Embedded Avionics

New Development Tool Could Bring Multi-Touch to Cockpit Displays

Photo: Wind River.

Photo: Wind River.

A new avionics development platform could bring multi-touch capabilities to aircraft cockpit display screens. The platform, jointly developed by Wind River, CoreAVI and Presagis, brings the utility of an iOS or Android smartphone or tablets to safety critical avionics screens.

The three companies displayed the new platform at the recent Aviation Electronics Europe conference. Under the partnership, Wind River is providing its real-time operating system, VxWorks 653, to control the execution of applications. Presagis’ VAPS XT design tool generates graphical display applications, and CoreAVI provides a graphics driver library that processes OpenGL safety critical commands to be displayed on a touch-screen interface.

The combined tool features commercial-off-the-shelf (COTS) certification evidence from Wind River and CoreAVI, and a powerful application development solution for user interfaces that generates code automatically to implement the design created in the editor and to get it deployed and certified much more quickly, said Chip Downing, senior business development director for aerospace and defense at Wind River.

“The generated application interfaces to CoreAVI’s driver and to VxWorks or VxWorks 653. The result is applications that are superior to those coded by hand, are more easily created and updated, and which can be deployed on any platform,” he said. “The power of VAPS XT is that it allows focus on model design rather than the writing of source code, shortening development cycles, and reducing software development costs. Presagis provides a certification kit for the tool, which when combined with the COTS certification evidence from CoreAVI and Wind River, reduces program risk significantly, and the time-to-market for certified products is compressed.”

According to Downing, when digital displays first became available for this type of development work, coding was done by hand typically without the use of either graphical display tools or COTS components.
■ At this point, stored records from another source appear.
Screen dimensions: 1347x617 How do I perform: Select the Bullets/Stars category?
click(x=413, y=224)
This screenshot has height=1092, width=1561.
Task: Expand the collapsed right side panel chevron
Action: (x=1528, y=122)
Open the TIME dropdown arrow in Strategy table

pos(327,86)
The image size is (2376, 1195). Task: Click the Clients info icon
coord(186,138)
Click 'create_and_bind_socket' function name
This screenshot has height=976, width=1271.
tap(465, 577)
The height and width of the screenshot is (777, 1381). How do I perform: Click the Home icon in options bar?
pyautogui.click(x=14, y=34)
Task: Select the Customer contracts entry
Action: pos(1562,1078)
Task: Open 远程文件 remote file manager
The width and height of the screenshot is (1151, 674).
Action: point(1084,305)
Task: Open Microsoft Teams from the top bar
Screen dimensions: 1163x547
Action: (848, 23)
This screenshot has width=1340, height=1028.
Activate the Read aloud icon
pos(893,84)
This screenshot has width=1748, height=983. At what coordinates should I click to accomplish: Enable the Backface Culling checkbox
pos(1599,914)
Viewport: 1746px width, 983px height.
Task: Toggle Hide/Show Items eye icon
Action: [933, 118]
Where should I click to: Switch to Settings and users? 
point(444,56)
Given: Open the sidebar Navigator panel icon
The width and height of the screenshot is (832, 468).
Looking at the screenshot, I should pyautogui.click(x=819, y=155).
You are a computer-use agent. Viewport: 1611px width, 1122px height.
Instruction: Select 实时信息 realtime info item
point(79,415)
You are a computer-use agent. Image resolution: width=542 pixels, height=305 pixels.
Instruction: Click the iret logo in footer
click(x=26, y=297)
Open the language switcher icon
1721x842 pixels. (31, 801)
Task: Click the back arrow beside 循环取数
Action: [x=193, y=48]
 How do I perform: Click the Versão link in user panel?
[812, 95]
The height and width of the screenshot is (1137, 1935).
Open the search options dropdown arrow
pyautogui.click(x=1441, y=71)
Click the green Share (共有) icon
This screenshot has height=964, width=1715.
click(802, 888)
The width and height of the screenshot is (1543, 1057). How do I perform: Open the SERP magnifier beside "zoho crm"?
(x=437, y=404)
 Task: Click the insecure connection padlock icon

Now, technologies with RTCA DO-178C DAL A software certification evidence can quickly create a ready-for-certification graphics solution stack that accelerates time-to-market and certification approval. COTS products achieve this reduction in cost by allowing reuse of software multiple times and by abstracting the design process to a higher level, he said.

The primary types of companies that could benefit from this type of tool are those creating avionics at the first- and second-tier supplier level to airframe original equipment manufacturers (OEM) such as Airbus, Boeing, Bombardier, Embraer and Lockheed Martin, among others.

One of the newest features of the development tool is Presagis’ embeddable multi-touch capability, where streams of data from multiple touch points are interpreted as gestures, commonly used on today’s smart phones and tablets, that could one day become a feature in aircraft cockpits.

“Multiple aircraft OEMs are currently evaluating the use of gestures in cockpits, and studying the human factors around their use, and intend to introduce them into their cockpits over the next few years,” said Downing.

The SAE International engineering standards development organization has also recently formed an industry committee to advise the FAA and other authorities on the safe use of multi-touch displays. Military applications are more advanced in this area than civil applications and may eventually deploy this technology in a shorter timeframe, he said.

There could also be applicability for the new tool within the development of user interface software for unmanned aircraft systems ground control stations. Downing said that CoreAVI, Presagis and Wind River have already demonstrated the use of their integrated system as a UAS ground station.

“Most sophisticated mission control systems in the past were not certified at high levels even though the impact of their missions could be devastating. This is now changing as the use of UAV platforms in civil airspace by police and homeland security departments means that certification is required in many cases,” said Downing.